(Dataset entries)
....

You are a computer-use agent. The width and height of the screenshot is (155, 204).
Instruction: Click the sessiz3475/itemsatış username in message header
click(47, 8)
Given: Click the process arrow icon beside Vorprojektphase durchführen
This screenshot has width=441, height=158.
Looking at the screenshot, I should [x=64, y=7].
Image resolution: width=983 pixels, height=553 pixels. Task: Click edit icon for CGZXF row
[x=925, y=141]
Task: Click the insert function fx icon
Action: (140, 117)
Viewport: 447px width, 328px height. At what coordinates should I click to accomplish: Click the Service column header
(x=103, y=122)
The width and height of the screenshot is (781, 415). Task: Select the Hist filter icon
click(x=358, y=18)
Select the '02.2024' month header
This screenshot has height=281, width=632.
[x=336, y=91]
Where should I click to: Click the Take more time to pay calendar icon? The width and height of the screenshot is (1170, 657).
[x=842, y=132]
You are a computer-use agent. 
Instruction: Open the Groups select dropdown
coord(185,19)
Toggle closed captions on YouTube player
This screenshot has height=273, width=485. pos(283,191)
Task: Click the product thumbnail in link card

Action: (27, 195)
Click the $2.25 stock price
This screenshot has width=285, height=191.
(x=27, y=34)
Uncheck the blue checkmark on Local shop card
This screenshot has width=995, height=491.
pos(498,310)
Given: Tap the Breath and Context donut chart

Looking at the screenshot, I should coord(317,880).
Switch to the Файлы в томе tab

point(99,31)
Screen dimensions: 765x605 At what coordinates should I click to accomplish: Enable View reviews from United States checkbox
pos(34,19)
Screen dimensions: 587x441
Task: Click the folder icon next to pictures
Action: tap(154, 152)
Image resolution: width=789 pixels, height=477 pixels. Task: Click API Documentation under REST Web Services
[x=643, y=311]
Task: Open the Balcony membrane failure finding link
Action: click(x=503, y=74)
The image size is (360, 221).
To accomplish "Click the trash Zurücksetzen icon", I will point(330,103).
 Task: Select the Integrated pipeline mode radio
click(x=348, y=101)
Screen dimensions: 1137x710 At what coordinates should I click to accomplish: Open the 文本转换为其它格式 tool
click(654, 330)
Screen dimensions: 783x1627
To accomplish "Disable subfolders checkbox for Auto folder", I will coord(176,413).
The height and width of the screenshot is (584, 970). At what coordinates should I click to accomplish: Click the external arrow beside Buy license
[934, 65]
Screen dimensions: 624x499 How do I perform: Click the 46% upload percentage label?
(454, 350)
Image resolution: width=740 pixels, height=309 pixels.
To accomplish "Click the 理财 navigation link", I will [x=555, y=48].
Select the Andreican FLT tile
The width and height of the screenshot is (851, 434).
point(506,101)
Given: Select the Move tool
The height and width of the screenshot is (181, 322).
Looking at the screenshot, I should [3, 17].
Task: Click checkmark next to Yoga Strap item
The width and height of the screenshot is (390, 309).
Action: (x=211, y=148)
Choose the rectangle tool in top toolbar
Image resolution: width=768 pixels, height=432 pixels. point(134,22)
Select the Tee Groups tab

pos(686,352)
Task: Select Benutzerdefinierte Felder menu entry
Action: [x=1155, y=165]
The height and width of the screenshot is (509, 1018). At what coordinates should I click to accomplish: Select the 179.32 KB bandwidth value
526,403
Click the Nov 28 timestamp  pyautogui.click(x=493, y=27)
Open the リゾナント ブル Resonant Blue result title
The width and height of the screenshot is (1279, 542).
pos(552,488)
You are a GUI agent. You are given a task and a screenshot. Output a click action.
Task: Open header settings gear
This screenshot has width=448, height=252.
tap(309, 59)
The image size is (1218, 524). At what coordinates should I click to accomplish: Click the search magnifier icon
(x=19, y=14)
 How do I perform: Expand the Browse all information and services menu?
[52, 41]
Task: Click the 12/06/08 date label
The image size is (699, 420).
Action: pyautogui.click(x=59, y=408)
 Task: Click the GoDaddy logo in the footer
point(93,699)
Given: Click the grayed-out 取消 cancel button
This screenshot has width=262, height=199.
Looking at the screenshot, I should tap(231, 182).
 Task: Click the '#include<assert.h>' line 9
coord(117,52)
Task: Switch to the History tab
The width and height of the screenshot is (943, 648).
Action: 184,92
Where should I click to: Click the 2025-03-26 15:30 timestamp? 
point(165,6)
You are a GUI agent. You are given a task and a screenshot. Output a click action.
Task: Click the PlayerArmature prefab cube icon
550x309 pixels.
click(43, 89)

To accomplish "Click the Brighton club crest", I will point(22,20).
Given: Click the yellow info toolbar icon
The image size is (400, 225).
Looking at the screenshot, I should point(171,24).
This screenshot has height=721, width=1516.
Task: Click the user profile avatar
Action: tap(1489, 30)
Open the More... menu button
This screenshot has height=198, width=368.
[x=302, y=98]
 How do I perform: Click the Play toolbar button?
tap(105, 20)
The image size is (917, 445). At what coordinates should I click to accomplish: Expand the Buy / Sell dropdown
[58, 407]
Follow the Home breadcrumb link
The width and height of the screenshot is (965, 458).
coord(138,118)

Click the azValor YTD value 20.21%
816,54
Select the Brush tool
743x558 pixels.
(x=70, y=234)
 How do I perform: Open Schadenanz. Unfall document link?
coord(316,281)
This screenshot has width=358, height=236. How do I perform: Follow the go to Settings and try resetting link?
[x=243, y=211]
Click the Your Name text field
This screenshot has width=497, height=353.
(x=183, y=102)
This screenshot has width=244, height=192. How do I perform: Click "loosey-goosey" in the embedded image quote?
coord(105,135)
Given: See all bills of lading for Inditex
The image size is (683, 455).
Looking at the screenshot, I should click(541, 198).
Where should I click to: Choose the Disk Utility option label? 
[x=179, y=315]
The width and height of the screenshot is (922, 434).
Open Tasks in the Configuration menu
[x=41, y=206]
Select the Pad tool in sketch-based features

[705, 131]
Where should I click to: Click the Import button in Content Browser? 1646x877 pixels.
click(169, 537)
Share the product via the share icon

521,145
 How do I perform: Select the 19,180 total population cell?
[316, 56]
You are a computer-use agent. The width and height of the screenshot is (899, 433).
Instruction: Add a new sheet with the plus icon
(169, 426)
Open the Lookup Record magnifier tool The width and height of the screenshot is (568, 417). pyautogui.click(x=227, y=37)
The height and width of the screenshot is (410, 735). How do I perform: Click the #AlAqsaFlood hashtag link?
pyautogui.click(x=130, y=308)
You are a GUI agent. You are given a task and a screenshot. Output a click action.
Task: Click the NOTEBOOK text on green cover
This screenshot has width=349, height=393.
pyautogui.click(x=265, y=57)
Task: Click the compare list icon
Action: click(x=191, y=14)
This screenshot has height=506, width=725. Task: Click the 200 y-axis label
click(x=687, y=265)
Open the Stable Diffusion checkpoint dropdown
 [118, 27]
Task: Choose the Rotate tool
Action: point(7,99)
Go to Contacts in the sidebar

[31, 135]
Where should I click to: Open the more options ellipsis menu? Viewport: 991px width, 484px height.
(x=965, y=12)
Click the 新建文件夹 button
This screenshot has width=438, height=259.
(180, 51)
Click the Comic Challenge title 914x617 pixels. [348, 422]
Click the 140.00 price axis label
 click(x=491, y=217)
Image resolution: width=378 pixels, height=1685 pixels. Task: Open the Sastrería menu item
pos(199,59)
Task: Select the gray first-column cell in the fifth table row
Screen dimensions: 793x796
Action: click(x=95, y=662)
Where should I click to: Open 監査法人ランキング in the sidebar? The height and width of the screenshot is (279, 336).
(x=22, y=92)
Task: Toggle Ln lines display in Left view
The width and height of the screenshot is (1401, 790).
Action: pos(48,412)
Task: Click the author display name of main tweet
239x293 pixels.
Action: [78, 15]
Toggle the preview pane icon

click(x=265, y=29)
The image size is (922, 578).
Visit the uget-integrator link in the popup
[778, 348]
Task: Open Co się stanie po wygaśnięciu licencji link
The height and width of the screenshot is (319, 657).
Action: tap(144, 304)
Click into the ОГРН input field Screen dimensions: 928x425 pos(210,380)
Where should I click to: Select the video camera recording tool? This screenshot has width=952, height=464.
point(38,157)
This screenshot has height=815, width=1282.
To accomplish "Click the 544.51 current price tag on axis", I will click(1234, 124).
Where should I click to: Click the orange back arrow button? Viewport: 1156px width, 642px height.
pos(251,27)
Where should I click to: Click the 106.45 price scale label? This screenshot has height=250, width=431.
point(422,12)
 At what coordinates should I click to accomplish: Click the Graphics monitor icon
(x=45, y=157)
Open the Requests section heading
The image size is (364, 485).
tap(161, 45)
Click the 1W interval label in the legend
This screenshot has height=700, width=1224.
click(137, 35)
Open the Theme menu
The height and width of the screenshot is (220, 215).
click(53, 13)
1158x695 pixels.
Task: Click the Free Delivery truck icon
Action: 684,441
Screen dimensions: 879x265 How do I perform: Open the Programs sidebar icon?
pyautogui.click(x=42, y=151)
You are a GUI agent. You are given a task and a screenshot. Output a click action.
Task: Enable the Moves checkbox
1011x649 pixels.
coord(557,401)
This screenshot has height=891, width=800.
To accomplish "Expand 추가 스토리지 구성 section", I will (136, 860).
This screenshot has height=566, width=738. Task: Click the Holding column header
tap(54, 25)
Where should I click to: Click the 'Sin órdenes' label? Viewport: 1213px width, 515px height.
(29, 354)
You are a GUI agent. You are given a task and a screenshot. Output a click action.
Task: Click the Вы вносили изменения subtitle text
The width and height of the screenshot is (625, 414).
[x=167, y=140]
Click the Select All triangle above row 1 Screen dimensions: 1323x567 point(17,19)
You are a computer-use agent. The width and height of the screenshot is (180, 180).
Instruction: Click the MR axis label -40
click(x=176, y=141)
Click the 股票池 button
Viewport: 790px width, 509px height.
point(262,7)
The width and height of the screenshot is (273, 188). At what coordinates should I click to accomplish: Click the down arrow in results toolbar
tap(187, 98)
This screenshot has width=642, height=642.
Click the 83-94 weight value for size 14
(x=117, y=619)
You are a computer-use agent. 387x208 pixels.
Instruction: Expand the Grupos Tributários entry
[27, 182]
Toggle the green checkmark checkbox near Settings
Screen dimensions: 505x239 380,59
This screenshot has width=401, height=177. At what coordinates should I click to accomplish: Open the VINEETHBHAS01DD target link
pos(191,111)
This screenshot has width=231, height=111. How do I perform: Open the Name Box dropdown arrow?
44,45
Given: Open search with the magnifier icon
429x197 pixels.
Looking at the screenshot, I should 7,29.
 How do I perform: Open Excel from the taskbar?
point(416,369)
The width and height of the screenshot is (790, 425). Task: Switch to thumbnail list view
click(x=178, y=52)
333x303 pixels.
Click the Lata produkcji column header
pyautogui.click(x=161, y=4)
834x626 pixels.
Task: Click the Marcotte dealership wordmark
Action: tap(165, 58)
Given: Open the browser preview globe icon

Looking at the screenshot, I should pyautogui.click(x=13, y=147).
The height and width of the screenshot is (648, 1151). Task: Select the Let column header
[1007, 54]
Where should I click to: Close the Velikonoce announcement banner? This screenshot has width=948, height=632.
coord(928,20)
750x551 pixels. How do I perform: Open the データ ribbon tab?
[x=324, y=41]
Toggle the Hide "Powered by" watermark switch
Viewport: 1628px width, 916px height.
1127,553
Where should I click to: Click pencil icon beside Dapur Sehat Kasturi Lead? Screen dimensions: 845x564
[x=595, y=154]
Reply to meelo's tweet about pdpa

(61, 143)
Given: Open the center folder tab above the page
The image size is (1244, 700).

....

Directions for this task: Work out how many lines above contain "computer"; write only the number.

Answer: 5